First, we know that if the absolute value of something is 7, that "something" can be either 7 or -7. So, we break this problem into two separate equations:

1. $\frac{2x-5}{3} = 7$
2. $\frac{2x-5}{3} = -7$

Now, let's solve the first equation:
$\frac{2x-5}{3} = 7$
To get rid of the 3 at the bottom, we multiply both sides by 3:
$2x-5 = 7 \times 3$
$2x-5 = 21$
Next, we want to get the numbers away from the 'x' part. We add 5 to both sides:
$2x = 21 + 5$
$2x = 26$
Finally, to find 'x', we divide both sides by 2:
$x = \frac{26}{2}$
$x = 13$

Now, let's solve the second equation:
$\frac{2x-5}{3} = -7$
Just like before, we multiply both sides by 3:
$2x-5 = -7 \times 3$
$2x-5 = -21$
Then, we add 5 to both sides:
$2x = -21 + 5$
$2x = -16$
And finally, we divide both sides by 2:
$x = \frac{-16}{2}$
$x = -8$

So, the two possible answers for x are 13 and -8.

Alternative answer

Answer: x = 13, x = -8 Explain
This is a question about <absolute value equations>. The solving step is:

Okay, so we have an absolute value equation: $\left|\frac{2 x-5}{3}\right|=7$.

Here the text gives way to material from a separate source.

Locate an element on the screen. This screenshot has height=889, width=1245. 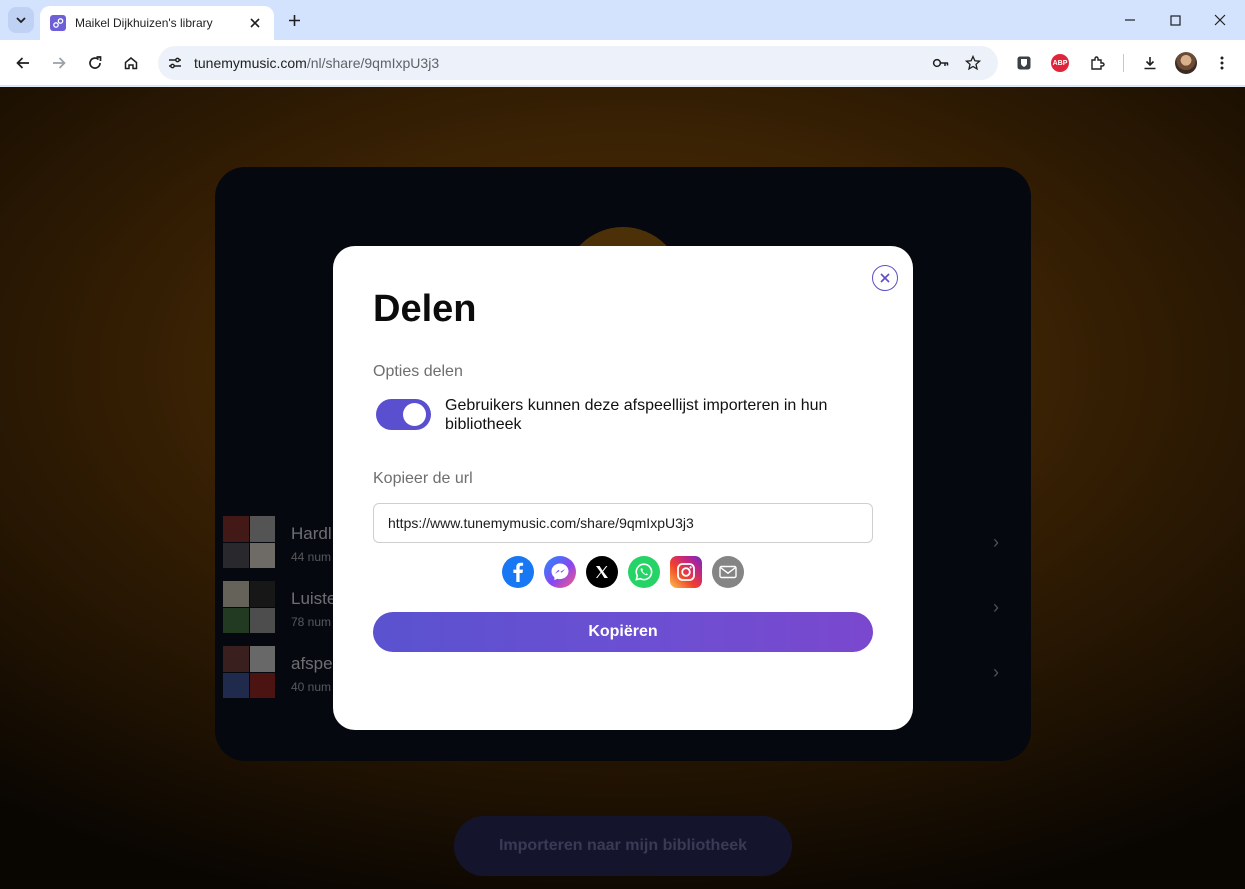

First, remember what absolute value means! It means how far a number is from zero. So, if something has an absolute value of 7, that "something" can be 7 or it can be -7, because both 7 and -7 are 7 steps away from zero.

So, we can break our problem into two simpler parts:

**Part 1: The inside part is positive 7**
$\frac{2x-5}{3} = 7$

To get rid of the "divide by 3", we multiply both sides by 3:
$(3) \cdot \frac{2x-5}{3} = 7 \cdot (3)$
$2x-5 = 21$

Now, to get 'x' by itself, we add 5 to both sides:
$2x-5+5 = 21+5$
$2x = 26$

Finally, to find 'x', we divide both sides by 2:
$\frac{2x}{2} = \frac{26}{2}$
$x = 13$

**Part 2: The inside part is negative 7**
$\frac{2x-5}{3} = -7$

Just like before, multiply both sides by 3:
$(3) \cdot \frac{2x-5}{3} = -7 \cdot (3)$
$2x-5 = -21$

Now, add 5 to both sides:
$2x-5+5 = -21+5$
$2x = -16$

Lastly, divide both sides by 2:
$\frac{2x}{2} = \frac{-16}{2}$
$x = -8$

So, the two numbers that make the equation true are 13 and -8! We can check them to be sure, and they both work!